Editorial

Die versteckten Kosten der Effizienz

David Rosenthal über die Mühsal, mobile Geräte zu konfigurieren.

Artikel erschienen in Swiss IT Magazine 2003/14

     

Wenn sich die Anbieter von Computern, PDAs, Handys und Internet oder anderen Errungenschaften der Informationstechnik in einem einig sind, dann ist es das Versprechen, unsere Arbeit effizienter gestalten zu können. Ich selbst glaube ganz offensichtlich an dieses Versprechen: Nicht nur kaufe ich mir immer wieder einen neuen PDA oder ein Handy mit noch mehr Funktionen. Ich setze diese Technik auch mit all ihren Möglichkeiten ein. So etwa beim Schreiben dieser Kolumne auf einer Insel in einem norwegischen Fjord. Zwar muss ich hier mit einem Plumpsklo auskommen, und eine normale Telefonverbindung ist ebenfalls keine vorhanden. Doch dank meinem Arsenal an moderner IT verfüge ich über eine mobile Internetanbindung in den Rest der Welt. Obwohl mir letzterer im Urlaub eigentlich egal sein sollte.

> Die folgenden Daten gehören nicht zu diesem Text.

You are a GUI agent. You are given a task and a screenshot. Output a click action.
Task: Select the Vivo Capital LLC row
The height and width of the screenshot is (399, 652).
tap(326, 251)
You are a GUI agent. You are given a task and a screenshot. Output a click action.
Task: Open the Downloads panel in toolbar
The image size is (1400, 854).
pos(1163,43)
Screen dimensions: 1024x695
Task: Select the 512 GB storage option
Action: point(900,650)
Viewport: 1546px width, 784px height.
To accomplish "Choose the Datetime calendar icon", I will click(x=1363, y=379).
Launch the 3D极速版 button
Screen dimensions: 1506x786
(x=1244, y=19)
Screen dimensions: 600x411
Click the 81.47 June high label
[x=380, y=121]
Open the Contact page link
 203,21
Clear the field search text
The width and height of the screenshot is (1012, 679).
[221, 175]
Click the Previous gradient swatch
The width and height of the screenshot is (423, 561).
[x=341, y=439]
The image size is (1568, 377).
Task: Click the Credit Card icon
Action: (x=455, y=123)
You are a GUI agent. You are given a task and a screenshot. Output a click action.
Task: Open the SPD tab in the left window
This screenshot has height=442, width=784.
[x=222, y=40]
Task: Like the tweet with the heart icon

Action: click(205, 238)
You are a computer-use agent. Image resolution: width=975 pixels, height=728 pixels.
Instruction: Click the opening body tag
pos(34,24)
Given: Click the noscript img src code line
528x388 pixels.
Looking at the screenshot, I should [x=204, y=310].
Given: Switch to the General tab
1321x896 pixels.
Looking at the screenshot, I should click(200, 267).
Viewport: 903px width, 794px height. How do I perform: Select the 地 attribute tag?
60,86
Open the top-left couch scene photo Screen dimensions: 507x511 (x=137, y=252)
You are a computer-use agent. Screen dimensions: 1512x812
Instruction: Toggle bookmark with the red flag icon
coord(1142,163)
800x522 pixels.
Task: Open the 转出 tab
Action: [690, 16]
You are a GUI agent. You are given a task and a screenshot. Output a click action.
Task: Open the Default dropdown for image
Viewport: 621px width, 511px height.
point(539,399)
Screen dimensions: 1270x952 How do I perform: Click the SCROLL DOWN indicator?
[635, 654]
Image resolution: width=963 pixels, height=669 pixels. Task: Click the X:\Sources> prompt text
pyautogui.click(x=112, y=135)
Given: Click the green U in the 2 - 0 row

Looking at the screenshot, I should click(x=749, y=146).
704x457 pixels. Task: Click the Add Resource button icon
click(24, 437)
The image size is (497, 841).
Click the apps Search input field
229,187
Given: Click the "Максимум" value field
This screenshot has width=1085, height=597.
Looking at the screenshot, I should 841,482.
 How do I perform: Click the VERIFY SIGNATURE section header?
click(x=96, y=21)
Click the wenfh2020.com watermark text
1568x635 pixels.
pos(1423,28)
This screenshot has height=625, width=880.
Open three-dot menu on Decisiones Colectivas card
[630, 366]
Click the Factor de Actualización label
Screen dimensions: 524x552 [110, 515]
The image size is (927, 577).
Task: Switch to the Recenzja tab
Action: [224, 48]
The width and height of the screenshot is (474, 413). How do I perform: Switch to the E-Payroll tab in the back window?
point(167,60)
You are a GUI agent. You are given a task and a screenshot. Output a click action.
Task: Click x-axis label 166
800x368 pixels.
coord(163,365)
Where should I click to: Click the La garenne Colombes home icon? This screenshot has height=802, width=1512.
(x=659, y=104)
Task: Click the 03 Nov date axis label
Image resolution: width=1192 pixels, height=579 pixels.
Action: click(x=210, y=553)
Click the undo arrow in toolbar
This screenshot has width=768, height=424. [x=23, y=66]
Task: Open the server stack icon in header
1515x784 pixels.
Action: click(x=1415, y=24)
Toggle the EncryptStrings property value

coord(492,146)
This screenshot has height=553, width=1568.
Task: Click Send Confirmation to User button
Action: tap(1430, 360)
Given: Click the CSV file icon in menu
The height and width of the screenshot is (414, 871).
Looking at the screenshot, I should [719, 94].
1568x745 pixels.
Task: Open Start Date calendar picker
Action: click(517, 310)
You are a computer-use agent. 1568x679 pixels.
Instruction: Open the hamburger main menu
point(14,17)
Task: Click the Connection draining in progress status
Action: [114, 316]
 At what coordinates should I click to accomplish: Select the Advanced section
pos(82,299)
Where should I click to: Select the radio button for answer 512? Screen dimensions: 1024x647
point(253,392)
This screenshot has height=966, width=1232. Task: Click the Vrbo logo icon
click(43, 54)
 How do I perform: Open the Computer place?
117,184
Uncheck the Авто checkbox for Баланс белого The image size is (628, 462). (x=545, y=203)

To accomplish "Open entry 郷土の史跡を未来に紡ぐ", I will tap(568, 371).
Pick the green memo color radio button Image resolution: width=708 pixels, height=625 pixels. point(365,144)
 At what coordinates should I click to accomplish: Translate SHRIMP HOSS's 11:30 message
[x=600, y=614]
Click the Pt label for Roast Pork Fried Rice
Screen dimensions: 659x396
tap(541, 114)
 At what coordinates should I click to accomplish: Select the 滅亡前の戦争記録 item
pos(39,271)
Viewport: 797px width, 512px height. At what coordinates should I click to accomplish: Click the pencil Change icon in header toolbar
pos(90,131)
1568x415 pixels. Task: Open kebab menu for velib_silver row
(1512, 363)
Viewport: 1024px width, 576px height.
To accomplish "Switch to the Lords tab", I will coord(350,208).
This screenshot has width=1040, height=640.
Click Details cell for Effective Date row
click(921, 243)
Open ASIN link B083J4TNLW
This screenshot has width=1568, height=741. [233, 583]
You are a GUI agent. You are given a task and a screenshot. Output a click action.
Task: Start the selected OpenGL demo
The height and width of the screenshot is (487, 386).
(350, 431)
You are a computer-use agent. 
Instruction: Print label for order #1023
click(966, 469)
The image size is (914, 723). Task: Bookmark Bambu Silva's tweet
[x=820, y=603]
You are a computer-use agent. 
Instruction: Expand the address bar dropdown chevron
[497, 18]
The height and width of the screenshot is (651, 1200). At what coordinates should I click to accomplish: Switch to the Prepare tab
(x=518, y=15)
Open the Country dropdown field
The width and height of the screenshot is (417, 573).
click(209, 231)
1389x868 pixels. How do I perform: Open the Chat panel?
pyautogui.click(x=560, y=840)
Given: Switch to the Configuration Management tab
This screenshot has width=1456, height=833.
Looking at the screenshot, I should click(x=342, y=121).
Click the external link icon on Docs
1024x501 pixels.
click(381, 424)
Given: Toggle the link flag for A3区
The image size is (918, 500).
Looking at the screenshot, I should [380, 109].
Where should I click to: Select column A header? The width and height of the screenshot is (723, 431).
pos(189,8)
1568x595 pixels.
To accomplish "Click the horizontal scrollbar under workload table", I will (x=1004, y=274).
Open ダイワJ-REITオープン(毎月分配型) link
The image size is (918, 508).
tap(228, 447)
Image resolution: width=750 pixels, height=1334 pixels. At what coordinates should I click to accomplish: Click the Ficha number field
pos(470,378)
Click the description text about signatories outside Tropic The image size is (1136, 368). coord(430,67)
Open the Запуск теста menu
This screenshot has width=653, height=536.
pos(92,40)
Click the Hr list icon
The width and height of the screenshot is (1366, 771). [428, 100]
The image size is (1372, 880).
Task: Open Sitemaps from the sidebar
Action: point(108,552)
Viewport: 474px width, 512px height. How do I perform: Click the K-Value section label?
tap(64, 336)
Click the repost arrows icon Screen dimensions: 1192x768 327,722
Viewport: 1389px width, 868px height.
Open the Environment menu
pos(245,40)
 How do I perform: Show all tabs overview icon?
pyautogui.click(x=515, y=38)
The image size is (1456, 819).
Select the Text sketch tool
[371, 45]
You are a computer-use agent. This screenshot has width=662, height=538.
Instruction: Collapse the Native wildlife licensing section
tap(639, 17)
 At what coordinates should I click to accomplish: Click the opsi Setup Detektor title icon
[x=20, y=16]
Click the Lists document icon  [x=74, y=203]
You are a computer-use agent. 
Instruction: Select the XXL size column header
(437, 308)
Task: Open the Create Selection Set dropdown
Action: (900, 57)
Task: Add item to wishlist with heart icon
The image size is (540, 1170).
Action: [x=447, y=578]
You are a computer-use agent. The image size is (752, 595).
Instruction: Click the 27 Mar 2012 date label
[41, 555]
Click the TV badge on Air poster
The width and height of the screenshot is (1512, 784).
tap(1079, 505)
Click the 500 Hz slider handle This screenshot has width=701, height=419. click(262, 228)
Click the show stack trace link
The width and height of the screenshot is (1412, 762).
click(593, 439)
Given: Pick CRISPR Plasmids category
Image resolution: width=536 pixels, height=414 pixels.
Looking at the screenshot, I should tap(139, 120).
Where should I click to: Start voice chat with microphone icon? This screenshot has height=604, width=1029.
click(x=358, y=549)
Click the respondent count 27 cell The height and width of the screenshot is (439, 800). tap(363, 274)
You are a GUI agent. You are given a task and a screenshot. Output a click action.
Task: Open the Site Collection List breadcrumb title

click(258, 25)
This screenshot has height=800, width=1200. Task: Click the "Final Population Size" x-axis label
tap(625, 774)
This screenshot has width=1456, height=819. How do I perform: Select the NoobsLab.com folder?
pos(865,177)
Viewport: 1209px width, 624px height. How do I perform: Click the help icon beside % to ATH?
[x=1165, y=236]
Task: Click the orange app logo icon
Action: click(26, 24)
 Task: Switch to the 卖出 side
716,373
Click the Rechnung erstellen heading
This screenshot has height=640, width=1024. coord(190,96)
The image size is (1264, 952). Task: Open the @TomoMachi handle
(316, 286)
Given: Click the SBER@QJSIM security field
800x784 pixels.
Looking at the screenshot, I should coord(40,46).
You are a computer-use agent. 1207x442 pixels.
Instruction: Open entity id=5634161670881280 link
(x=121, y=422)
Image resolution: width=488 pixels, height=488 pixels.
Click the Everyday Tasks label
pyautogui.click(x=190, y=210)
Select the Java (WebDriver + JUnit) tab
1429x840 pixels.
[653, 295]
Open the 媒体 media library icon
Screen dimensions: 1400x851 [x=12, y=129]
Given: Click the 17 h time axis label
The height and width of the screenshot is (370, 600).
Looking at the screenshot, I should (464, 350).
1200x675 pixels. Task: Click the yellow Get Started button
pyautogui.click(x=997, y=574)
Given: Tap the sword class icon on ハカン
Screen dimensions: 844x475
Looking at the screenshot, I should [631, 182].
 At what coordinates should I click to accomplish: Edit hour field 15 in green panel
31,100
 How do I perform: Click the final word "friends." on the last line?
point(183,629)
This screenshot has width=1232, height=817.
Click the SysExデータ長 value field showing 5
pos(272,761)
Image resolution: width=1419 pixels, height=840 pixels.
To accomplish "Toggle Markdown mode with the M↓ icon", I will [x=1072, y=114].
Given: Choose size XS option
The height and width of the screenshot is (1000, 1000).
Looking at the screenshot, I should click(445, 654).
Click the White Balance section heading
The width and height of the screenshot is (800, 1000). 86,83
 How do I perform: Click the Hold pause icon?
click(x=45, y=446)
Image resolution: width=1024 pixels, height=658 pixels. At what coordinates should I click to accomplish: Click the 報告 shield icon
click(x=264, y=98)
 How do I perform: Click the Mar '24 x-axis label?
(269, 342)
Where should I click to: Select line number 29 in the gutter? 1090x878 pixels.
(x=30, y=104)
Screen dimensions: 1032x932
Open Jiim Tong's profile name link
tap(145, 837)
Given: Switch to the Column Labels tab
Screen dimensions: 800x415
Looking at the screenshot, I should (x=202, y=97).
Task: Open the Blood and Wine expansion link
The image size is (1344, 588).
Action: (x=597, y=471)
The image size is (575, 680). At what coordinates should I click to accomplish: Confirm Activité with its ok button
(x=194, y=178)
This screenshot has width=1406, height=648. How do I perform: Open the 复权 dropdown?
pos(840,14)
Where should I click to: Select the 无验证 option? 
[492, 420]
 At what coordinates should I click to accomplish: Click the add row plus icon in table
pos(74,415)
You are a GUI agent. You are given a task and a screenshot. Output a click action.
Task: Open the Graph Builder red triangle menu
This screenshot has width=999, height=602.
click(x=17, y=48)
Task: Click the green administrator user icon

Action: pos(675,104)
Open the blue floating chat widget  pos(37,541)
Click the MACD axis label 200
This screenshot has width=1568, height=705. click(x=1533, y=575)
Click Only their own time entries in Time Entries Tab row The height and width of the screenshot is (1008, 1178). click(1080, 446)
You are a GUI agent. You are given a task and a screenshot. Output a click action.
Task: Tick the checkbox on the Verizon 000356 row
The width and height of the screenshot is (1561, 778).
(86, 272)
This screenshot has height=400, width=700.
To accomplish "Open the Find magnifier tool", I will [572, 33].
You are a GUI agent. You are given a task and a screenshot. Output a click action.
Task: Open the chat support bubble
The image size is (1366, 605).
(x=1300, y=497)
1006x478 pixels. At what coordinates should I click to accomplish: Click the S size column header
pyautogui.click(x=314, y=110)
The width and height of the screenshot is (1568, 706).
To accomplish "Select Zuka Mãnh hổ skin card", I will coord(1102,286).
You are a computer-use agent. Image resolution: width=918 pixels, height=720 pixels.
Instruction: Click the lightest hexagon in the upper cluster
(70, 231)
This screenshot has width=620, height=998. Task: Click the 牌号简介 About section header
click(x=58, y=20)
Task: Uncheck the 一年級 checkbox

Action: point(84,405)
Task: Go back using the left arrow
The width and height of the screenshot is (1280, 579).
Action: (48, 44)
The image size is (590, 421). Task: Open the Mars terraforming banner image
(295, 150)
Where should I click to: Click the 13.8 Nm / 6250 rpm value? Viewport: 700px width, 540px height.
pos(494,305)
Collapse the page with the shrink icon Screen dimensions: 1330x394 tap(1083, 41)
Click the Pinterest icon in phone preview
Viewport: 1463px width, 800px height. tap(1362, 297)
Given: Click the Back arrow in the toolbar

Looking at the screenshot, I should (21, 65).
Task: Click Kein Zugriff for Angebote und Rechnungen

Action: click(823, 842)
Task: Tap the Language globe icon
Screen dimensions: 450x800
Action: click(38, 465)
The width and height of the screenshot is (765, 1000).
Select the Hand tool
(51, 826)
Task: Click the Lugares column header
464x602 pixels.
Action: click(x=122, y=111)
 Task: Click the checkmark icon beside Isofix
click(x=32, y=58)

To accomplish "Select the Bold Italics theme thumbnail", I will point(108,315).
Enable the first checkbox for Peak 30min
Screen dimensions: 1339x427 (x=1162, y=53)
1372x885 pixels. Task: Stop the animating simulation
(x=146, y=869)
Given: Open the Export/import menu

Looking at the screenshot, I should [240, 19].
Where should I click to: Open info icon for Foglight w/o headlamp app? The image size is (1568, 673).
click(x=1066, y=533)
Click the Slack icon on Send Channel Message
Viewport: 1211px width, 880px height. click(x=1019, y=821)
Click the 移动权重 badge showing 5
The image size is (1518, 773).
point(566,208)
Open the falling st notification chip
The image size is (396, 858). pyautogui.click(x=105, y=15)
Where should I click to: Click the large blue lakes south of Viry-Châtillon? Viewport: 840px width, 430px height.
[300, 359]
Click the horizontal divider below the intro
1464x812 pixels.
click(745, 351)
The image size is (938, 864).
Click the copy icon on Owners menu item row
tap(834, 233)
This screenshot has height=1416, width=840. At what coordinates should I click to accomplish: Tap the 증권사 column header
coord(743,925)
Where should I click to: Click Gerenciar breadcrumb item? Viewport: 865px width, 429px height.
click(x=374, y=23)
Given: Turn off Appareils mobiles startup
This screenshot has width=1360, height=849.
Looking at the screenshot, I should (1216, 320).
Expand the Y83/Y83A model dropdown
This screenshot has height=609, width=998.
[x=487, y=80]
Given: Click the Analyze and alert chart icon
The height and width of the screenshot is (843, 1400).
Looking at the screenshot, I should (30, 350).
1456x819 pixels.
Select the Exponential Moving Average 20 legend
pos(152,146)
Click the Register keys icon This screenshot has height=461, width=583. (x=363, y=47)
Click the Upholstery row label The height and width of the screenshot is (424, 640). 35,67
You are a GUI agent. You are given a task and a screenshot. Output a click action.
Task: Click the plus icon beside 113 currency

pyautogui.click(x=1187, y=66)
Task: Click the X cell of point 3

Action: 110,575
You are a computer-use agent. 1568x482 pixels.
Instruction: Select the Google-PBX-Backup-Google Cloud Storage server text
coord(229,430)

Das ist freilich Nebensache, denn die Technik hat ihr Versprechen erfüllt. Ich konnte eilige Klientenanfragen auch hier in der Wildnis zeitgerecht beantworten (obwohl ich eine Stellvertretung hätte). Ich habe auch andere Arbeiten erledigen können und werde bei meiner Rückkehr nicht jene Hunderte von unbeantworteten Mails finden, über die meine Kollegen nach dem Urlaub klagen. Doch ist das wirklich Effizienz? Für meine Klienten sicherlich. Für meinen Stellvertreter wohl auch. Und teilweise selbst für mich und mein Gefühl, über die Geschehnisse informiert zu sein und nichts zu verpassen.




Doch das ist nur der eine Teil der Rechnung. Die Effizienz und dauernde Verfügbarkeit der Informationstechnik bedingt nämlich auch einen erheblichen Aufwand. Da wären zum einen die direkten Kosten. Sehen wir von der Anschaffung der Hard- und Software einmal ab, so kann zum Beispiel die Telekommunikation auf Reisen ausserhalb des eigenen Büros horrend teuer werden. Obwohl ich hier in Norwegen über mein Handy auf die Nummer eines lokalen Internetproviders anrufe und mich vorgängig über das günstigste Handynetz informiert habe, dürfte mich die Verfügbarkeit in meinen Ferien mehrere Hundert Franken an Roaming-Gebühren kosten. Das ist kein Einzelfall. Würde ich auf Geschäftsreisen beispielsweise die von Hotels angebotenen Internetzugänge in den Zimmern nutzen, müsste ich für das Lesen einiger Mails täglich 20 Franken oder mehr bezahlen. Internet-Cafés sind zwar günstiger, doch danach suchen will ich nach einem langen Arbeitstag nicht.



Die indirekten Kosten sind oft noch höher. Zwar kann ich mit meinem Palm, Handy und Notebook meine Mails überall abrufen. Doch von selbst haben sich diese Geräte nicht konfiguriert. Ich habe Stunden damit verbracht, die verschiedenen Systeme einzurichten und aufeinander abzustimmen. Kaufe ich ein neues Handy, fängt der Spass von neuem an. Dabei halten die Hilfsprogramme dieser Geräte ebensowenig wie Windows das, was sie versprechen. Auf den ersten Anhieb klappt es nie. Keinerlei Probleme hatte ich bisher nur bei WLAN, nur sind diese Zugänge nicht wirklich zahlreich. Dabei frage ich mich regelmässig, wie denn jene, die etwas weniger über ihren PC wissen, all die Technik nutzen, die sie ja auch kaufen. Die Antwort ist müssig: Sie nutzen eben nur einen Teil der Möglichkeiten. Fazit: Der Weg zum Effizienzgewinn durch Technik ist beschwerlich. Wer ihn gehen will, muss viel Zeit und Geld investieren. Ob sich diese Investition rechnet, scheint eine Frage, für die sich niemand ernsthaft interessiert - weder die eifrigen Nutzer der Technik wie ich noch deren Verschmäher.